● **WHAT YOU NEED TO DO**
Copy out the rows word for word, starting at the line that contains "Close the Editing" and ending at the line that contains "pos(288,239)".

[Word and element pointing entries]
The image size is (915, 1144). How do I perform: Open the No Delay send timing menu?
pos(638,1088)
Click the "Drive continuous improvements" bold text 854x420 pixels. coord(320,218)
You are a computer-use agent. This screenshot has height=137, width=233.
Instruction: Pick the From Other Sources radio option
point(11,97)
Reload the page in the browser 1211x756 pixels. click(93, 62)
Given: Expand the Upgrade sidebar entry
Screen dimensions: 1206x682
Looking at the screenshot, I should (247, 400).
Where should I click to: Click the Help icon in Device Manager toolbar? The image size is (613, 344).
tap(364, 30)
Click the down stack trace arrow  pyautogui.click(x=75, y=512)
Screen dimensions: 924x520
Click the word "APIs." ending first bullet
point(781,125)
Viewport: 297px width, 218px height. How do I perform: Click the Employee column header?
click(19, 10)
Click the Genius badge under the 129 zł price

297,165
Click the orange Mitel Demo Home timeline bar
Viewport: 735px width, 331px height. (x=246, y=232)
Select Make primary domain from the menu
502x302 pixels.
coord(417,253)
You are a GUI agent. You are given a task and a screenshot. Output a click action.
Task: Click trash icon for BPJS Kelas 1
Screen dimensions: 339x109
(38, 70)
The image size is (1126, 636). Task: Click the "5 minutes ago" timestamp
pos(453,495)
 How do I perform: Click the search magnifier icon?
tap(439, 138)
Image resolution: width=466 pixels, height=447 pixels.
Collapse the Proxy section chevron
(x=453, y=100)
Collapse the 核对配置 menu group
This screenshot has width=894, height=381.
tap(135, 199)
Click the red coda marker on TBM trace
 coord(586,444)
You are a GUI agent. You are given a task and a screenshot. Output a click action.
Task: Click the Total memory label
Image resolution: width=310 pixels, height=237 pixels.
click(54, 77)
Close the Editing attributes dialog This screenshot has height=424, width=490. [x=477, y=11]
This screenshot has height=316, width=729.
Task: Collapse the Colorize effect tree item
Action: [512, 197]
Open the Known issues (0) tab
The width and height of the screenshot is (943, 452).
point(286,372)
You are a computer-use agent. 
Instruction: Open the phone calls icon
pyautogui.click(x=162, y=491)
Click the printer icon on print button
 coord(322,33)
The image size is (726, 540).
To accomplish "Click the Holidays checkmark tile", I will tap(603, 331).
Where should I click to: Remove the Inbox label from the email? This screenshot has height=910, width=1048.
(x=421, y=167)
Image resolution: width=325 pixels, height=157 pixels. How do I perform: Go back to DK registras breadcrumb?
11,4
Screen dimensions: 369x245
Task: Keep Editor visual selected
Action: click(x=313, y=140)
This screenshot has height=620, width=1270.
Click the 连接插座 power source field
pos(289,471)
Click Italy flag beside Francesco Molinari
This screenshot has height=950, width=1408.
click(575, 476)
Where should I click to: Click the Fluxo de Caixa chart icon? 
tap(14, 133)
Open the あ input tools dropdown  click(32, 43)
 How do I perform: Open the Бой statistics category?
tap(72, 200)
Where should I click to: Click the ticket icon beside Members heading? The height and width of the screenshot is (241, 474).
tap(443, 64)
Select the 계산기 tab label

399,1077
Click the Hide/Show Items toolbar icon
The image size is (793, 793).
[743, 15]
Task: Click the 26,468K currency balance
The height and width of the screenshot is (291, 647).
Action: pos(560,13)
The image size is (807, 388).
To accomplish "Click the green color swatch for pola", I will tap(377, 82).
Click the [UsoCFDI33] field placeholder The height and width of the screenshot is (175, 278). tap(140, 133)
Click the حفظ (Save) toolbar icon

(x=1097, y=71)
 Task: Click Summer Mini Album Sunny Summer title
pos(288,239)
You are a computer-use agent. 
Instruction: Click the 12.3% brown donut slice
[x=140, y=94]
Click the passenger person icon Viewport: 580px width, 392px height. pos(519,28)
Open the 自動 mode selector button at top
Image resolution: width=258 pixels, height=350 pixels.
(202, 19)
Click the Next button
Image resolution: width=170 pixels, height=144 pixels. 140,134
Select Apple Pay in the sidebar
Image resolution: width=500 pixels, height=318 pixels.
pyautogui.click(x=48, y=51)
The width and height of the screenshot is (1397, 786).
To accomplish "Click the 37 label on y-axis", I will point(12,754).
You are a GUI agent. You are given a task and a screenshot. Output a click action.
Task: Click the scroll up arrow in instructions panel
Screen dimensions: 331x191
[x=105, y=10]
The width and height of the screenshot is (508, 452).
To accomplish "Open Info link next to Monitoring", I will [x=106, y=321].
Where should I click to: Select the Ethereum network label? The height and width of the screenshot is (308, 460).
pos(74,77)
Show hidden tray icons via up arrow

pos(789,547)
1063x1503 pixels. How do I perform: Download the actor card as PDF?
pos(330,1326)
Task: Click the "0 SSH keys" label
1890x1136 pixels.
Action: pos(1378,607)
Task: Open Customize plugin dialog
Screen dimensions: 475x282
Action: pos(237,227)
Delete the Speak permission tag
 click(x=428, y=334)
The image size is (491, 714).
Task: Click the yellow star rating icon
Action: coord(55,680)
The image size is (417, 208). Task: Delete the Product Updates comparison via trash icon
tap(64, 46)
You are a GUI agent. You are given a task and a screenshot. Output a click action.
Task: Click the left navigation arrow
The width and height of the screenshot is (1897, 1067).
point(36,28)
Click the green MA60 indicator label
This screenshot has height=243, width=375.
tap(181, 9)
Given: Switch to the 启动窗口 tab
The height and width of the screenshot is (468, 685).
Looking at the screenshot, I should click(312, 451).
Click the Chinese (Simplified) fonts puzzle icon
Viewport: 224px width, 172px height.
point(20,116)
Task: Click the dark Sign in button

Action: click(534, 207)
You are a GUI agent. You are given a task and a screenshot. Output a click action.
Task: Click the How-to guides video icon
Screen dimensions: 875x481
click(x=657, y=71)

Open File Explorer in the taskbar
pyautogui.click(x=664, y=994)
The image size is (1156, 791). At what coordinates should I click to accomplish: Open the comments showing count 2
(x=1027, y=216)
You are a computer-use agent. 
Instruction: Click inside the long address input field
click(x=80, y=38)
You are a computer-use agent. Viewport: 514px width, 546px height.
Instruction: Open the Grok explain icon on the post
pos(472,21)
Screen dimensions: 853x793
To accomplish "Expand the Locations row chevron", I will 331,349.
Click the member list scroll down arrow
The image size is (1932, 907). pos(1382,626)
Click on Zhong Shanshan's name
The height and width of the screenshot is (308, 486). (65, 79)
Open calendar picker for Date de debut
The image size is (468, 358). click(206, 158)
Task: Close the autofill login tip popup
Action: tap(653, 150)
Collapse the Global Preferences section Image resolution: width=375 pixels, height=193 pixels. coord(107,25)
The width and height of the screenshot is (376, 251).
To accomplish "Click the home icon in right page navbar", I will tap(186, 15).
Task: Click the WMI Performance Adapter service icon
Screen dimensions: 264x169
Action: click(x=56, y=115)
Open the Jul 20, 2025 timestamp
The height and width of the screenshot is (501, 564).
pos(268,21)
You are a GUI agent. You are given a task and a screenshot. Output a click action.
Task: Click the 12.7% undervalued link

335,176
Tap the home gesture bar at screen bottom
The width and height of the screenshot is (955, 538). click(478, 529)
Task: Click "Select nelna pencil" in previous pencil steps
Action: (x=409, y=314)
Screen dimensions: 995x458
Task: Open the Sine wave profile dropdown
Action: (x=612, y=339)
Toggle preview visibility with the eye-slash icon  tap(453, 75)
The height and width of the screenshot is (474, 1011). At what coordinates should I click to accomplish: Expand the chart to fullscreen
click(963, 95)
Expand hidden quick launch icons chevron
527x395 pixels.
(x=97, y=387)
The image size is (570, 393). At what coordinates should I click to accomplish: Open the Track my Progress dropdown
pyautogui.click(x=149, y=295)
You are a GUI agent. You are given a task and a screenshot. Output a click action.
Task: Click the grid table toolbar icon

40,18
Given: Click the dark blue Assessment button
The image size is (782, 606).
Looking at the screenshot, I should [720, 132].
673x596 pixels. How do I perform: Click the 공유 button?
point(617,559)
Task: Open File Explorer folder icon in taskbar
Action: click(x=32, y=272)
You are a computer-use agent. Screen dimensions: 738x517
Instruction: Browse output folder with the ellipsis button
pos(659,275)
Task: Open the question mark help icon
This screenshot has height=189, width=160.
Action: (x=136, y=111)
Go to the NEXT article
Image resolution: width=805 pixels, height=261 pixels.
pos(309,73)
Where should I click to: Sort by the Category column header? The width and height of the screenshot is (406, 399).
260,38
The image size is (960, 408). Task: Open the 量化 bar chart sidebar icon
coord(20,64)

● **WRITTEN RESPONSE**
Close the Editing attributes dialog This screenshot has height=424, width=490. [x=477, y=11]
This screenshot has height=316, width=729.
Task: Collapse the Colorize effect tree item
Action: [512, 197]
Open the Known issues (0) tab
The width and height of the screenshot is (943, 452).
point(286,372)
You are a computer-use agent. 
Instruction: Open the phone calls icon
pyautogui.click(x=162, y=491)
Click the printer icon on print button
 coord(322,33)
The image size is (726, 540).
To accomplish "Click the Holidays checkmark tile", I will tap(603, 331).
Where should I click to: Remove the Inbox label from the email? This screenshot has height=910, width=1048.
(x=421, y=167)
Image resolution: width=325 pixels, height=157 pixels. How do I perform: Go back to DK registras breadcrumb?
11,4
Screen dimensions: 369x245
Task: Keep Editor visual selected
Action: click(x=313, y=140)
This screenshot has height=620, width=1270.
Click the 连接插座 power source field
pos(289,471)
Click Italy flag beside Francesco Molinari
This screenshot has height=950, width=1408.
click(575, 476)
Where should I click to: Click the Fluxo de Caixa chart icon? 
tap(14, 133)
Open the あ input tools dropdown  click(32, 43)
 How do I perform: Open the Бой statistics category?
tap(72, 200)
Where should I click to: Click the ticket icon beside Members heading? The height and width of the screenshot is (241, 474).
tap(443, 64)
Select the 계산기 tab label

399,1077
Click the Hide/Show Items toolbar icon
The image size is (793, 793).
[743, 15]
Task: Click the 26,468K currency balance
The height and width of the screenshot is (291, 647).
Action: pos(560,13)
The image size is (807, 388).
To accomplish "Click the green color swatch for pola", I will tap(377, 82).
Click the [UsoCFDI33] field placeholder The height and width of the screenshot is (175, 278). tap(140, 133)
Click the حفظ (Save) toolbar icon

(x=1097, y=71)
 Task: Click Summer Mini Album Sunny Summer title
pos(288,239)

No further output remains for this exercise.